RetroLLM: Empowering Large Language Models to Retrieve Fine-grained Evidence within Generation (2412.11919v1)

Published 16 Dec 2024 in cs.CL, cs.AI, and cs.IR

Abstract: LLMs exhibit remarkable generative capabilities but often suffer from hallucinations. Retrieval-augmented generation (RAG) offers an effective solution by incorporating external knowledge, but existing methods still face several limitations: additional deployment costs of separate retrievers, redundant input tokens from retrieved text chunks, and the lack of joint optimization of retrieval and generation. To address these issues, we propose \textbf{RetroLLM}, a unified framework that integrates retrieval and generation into a single, cohesive process, enabling LLMs to directly generate fine-grained evidence from the corpus with constrained decoding. Moreover, to mitigate false pruning in the process of constrained evidence generation, we introduce (1) hierarchical FM-Index constraints, which generate corpus-constrained clues to identify a subset of relevant documents before evidence generation, reducing irrelevant decoding space; and (2) a forward-looking constrained decoding strategy, which considers the relevance of future sequences to improve evidence accuracy. Extensive experiments on five open-domain QA datasets demonstrate RetroLLM's superior performance across both in-domain and out-of-domain tasks. The code is available at \url{https://github.com/sunnynexus/RetroLLM}.

PDF HTML Abstract

RetroLLM: An Integration of Retrieval and Generation in LLMs

The paper "RetroLLM: Empowering LLMs to Retrieve Fine-grained Evidence within Generation" presents a novel framework aimed at addressing the challenges faced by LLMs in generating fact-based responses. These models, while powerful, often suffer from hallucinations due to their dependence on internal model memory, and thereby benefit from retrieval-augmented generation (RAG) methods that incorporate external information. However, most existing RAG methods struggle with high deployment costs due to separate retrievers, input token redundancy, and joint optimization issues. RetroLLM proposes a unified framework to seamlessly integrate retrieval and generation processes within a single decoder, thus overcoming these challenges.

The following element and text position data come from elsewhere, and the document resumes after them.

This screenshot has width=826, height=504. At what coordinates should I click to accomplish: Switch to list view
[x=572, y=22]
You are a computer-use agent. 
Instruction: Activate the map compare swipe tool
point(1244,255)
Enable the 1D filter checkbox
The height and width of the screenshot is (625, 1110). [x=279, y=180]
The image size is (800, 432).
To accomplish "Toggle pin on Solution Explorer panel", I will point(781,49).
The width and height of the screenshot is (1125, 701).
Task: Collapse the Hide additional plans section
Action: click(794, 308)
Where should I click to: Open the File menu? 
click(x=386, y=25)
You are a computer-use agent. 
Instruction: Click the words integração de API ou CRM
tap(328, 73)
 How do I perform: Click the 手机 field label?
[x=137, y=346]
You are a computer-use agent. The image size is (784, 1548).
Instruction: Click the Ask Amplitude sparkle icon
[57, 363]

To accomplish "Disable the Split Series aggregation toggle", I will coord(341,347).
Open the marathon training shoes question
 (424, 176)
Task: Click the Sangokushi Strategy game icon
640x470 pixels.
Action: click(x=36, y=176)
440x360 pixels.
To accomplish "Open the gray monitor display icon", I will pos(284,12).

RetroLLM achieves this integration by incorporating a corpus-constrained decoding mechanism. It employs an FM-Index structure to constrain generation within evidence directly retrieved from the corpus. This innovative approach effectively reduces irrelevant decoding paths, lowering computational cost and improving the efficiency of retrieval. The paper introduces a hierarchical FM-Index and a novel forward-looking constrained decoding strategy to mitigate false pruning—a critical issue where potentially correct evidence sequences are erroneously pruned during the early stages of decoding.

The hierarchical FM-Index allows RetroLLM to first predict clues from the corpus which guide the model to identify a relevant subset of documents. From this subset, the model generates evidence, constrained by a forward-looking strategy that evaluates the relevance of future sequences during generation. This ensures a more robust generation of factual evidence by considering not only the immediate but also subsequent sequence relevance.

Significant empirical validation is provided across various open-domain question-answering (QA) datasets, where RetroLLM demonstrates superior performance relative to both direct and retrieval-augmented generation baselines. RetroLLM's impact is underscored by its ability to use significantly fewer tokens while achieving higher accuracy and F1 scores in the QA tasks. Specifically, it achieves approximately 2.1x token efficiency compared to traditional RAG methods like Iter-RetGen, and performs better in both precision and recall metrics.

The framework's implications are notable for both applied and theoretical aspects of AI. Practically, RetroLLM reduces infrastructural complexity and enhances efficiency in environments requiring factual generation capabilities. Theoretically, it challenges the traditional separation of retrieval and generation processes, suggesting potential for deeper integration in LLM architectures.

Future developments hinted by this work include the potential further integration of reasoning processes within the generation sequence, raising the prospect of truly end-to-end generative-retrieval systems. Additionally, enhancing the scalability of RetroLLM through techniques like speculative decoding may offer broader applicability and efficiency gains.

In conclusion, RetroLLM represents a significant stride in optimizing knowledge retrieval and utilization in LLMs, with promising avenues for advancing both the efficacy and efficiency of AI systems dealing with dynamic and knowledge-intensive tasks.